Distraitement, il encaisse les billets laissés sur le comptoir. Mais non sans en avoir subtilisé un, le premier de la pile. Le soleil s’est couché depuis un moment, en ce soir glacial de janvier. Il est temps de fermer la boutique.
Une fois le rideau de fer rabattu sur le palier, Oxyde éteint les lumières sauf une. Impossible de distinguer ce renfoncement dans l’arrière-boutique, invisible à celui qui ne cherche pas. Il est bien là, pourtant, donnant sur son petit bureau. Derrière la chaise, une grande armoire en bois très sombre, presque noir. Plus authentique que le bric-à-brac accumulé dans la vitrine, bien plus ancienne aussi. Il en déverrouille la porte, ouvre le panneau. Sur les étals, des dizaines de flacons de verre, hauts d’à peine dix centimètres, remplis d’un peu de cendre. Sa collection de douleurs.
S’ils savaient… Tous ces gens blessés par leur existence viennent le solliciter pour qu’il leur vienne en aide. En les exorcisant, d’une certaine façon : représenter leur douleur sous la forme d’un dessin, et le graver à jamais sur la peau, comme un sortilège.
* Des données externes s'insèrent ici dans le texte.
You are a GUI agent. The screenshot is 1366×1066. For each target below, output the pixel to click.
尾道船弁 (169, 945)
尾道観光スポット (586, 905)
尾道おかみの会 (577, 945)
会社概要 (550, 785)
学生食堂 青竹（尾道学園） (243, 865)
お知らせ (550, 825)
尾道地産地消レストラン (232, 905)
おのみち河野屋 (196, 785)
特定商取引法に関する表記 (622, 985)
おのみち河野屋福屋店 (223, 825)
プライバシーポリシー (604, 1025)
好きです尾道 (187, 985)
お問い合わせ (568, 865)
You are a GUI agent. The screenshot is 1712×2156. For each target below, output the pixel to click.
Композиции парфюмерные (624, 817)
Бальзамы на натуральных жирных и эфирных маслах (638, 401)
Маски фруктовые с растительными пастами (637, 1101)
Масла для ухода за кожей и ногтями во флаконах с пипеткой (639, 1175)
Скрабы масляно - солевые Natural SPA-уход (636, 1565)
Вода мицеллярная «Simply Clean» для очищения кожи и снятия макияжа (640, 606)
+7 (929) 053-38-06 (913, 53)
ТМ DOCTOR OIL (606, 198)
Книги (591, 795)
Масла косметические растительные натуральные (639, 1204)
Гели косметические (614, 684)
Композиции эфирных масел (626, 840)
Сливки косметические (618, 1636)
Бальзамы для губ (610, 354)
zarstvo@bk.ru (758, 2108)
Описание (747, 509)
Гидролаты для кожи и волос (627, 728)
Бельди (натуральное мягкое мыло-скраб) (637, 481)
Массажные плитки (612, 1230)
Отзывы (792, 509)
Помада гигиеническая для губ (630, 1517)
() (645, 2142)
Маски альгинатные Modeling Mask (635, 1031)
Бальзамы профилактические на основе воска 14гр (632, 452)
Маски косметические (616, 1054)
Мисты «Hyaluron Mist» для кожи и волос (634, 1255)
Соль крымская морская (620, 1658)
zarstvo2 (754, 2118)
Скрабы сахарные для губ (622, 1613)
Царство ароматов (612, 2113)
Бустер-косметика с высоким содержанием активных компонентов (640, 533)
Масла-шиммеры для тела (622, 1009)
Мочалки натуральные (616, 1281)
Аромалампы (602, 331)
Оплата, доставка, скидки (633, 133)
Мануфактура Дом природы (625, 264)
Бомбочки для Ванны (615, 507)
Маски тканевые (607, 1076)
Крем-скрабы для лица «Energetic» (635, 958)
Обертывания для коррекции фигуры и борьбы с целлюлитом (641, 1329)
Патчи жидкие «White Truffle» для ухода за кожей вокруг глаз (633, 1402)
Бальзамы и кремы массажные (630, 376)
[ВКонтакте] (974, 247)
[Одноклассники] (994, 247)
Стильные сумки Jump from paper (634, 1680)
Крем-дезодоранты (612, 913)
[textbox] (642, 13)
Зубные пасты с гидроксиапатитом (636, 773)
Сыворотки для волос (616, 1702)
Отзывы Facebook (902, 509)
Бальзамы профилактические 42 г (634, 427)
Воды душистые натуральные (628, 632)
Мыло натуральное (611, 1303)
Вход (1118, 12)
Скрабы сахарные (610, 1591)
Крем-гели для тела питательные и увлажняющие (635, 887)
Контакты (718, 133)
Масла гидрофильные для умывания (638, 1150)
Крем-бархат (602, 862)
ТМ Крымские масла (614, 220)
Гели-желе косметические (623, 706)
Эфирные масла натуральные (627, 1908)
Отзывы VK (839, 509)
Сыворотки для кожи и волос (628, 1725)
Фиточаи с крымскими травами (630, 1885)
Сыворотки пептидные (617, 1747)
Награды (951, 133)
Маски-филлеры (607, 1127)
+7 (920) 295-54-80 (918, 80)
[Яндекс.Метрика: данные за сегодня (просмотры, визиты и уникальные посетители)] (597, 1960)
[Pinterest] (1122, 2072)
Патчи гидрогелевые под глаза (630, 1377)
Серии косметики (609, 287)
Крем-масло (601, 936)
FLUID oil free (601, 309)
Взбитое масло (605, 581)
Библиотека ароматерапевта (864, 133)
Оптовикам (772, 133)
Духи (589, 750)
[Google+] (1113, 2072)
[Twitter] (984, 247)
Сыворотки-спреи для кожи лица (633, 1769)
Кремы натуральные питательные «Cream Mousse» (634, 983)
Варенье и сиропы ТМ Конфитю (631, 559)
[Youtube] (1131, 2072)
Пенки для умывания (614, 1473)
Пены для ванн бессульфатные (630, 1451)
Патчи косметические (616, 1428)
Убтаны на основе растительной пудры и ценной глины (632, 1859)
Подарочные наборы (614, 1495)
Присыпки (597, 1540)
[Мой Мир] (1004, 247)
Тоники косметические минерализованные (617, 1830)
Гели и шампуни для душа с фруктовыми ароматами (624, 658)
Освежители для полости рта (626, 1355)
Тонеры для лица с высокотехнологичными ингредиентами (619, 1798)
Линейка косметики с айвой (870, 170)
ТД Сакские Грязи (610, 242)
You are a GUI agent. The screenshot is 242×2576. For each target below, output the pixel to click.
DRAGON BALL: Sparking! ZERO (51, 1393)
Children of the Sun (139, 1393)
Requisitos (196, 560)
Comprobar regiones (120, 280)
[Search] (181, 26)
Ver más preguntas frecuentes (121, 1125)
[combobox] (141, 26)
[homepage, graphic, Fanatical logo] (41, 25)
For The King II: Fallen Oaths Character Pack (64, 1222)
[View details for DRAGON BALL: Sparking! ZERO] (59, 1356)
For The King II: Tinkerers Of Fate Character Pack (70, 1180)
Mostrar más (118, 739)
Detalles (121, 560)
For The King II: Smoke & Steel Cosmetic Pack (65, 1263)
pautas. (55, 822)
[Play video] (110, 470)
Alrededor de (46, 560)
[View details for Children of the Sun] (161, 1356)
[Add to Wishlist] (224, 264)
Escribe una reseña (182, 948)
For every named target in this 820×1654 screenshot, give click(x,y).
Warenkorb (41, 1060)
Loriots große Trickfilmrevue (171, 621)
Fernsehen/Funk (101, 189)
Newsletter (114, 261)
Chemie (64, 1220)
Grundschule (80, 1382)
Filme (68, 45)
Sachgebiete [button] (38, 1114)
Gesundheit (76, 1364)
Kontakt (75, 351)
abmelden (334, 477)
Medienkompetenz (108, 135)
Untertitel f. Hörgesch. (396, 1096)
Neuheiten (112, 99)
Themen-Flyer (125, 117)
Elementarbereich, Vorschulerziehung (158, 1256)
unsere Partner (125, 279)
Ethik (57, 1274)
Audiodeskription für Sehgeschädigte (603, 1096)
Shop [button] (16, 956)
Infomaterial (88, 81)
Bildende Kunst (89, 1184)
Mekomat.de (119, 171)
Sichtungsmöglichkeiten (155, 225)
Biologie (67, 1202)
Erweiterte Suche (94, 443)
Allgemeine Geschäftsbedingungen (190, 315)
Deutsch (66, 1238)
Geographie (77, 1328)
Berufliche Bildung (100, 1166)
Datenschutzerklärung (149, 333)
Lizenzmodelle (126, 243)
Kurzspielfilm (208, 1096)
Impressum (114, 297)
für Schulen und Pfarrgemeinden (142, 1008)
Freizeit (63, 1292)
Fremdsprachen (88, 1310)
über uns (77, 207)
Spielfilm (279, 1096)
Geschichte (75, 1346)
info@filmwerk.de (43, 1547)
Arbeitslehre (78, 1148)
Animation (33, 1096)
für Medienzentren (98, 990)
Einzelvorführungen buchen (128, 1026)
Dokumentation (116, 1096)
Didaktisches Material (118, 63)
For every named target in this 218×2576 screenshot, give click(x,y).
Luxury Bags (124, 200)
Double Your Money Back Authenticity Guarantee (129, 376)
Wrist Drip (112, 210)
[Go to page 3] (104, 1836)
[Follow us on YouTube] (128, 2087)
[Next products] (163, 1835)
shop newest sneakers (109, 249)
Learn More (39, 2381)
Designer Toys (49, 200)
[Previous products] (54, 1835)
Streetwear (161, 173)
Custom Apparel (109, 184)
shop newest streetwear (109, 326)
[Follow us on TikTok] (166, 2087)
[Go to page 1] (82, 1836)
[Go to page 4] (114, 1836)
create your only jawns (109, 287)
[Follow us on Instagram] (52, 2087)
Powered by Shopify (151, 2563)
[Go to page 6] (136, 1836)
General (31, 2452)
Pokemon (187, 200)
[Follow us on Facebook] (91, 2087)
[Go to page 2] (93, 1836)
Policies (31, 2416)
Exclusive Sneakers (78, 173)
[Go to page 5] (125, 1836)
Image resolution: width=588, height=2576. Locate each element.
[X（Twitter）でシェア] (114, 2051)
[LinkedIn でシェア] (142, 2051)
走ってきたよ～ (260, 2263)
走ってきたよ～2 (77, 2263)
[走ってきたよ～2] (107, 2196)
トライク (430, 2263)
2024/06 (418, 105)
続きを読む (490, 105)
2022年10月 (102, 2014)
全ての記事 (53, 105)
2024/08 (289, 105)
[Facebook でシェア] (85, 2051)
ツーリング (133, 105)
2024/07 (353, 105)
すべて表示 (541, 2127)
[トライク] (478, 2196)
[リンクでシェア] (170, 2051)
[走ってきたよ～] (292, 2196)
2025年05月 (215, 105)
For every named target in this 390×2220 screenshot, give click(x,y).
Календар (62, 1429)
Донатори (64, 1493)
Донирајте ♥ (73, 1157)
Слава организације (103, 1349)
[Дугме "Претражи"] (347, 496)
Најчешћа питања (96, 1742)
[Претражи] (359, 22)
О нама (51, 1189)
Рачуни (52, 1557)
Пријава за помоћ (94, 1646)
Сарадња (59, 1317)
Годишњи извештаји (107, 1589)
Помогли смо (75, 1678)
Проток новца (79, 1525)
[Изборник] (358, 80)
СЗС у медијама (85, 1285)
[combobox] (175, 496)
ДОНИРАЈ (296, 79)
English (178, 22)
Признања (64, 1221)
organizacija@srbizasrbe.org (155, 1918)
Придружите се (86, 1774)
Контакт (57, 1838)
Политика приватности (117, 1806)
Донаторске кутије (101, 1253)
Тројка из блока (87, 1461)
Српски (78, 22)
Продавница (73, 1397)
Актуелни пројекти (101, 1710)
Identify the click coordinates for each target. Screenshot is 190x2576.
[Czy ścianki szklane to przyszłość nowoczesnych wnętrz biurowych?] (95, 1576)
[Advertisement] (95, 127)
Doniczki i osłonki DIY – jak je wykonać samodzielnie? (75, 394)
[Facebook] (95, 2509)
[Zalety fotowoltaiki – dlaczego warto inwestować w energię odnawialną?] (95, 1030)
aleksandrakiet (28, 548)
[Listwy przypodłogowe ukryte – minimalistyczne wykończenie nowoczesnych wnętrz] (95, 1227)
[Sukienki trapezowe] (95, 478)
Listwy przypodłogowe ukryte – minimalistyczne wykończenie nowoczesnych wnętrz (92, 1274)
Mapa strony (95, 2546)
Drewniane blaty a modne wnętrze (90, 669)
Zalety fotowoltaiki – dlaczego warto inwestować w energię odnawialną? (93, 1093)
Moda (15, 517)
C’est de la magie humaine, celle qui est suffisante, la plupart du temps, afin de donner l’impulsion de vouloir s’en sortir. S’ils savaient qu’il était capable, lui, le sorcier, le clairvoyant qui a pactisé avec le Diable, de les aider non pas à surmonter, mais à faire disparaître pour de vrai leurs tourments… Choisiraient-ils la solution de facilité ? Effacer à coup d’incantations la peine, le désespoir, la fureur, au lieu de les affronter ? Y faire face peut laisser des marques sur la peau, mais choisir de les réduire à néant crée à coup sûr une brèche sur l’âme. C’est un jeu dangereux auquel il ne veut pas s’adonner.
Oxyde sort de sa poche le billet de banque subtilisé, et ce dernier s’enflamme tout seul — comme la cigarette tout à l’heure, ce que personne n’a remarqué. La cendre finit dans une bouteille vide récupérée dans un tiroir, et prend place parmi les autres. Comment leur dire qu’il garde une trace de chacun d’eux, qu’il conserve plus qu’un simple souvenir, mais bien une partie d’eux-mêmes ? Oxyde se rappelle chaque visage, chaque prénom, chacun des motifs qu’il a tatoués. Ils accroissent sa puissance, le rendent un peu plus fort à chaque fois.
Il laisse à l’intérieur du flacon une part de la tristesse de Liv, de sa colère et de sa solitude. L’écho de sa voix, l’ombre de la mélancolie qui a empêché ses mots de sortir pendant si longtemps. Il l’a aidée, et elle l’a remercié en lui demandant s’il se souviendra d’elle. Personne ne l’avait jamais fait. Peut-être que personne ne le refera, et, plus que la cendre dans les flacons, c’est de cela qu’il se souviendra.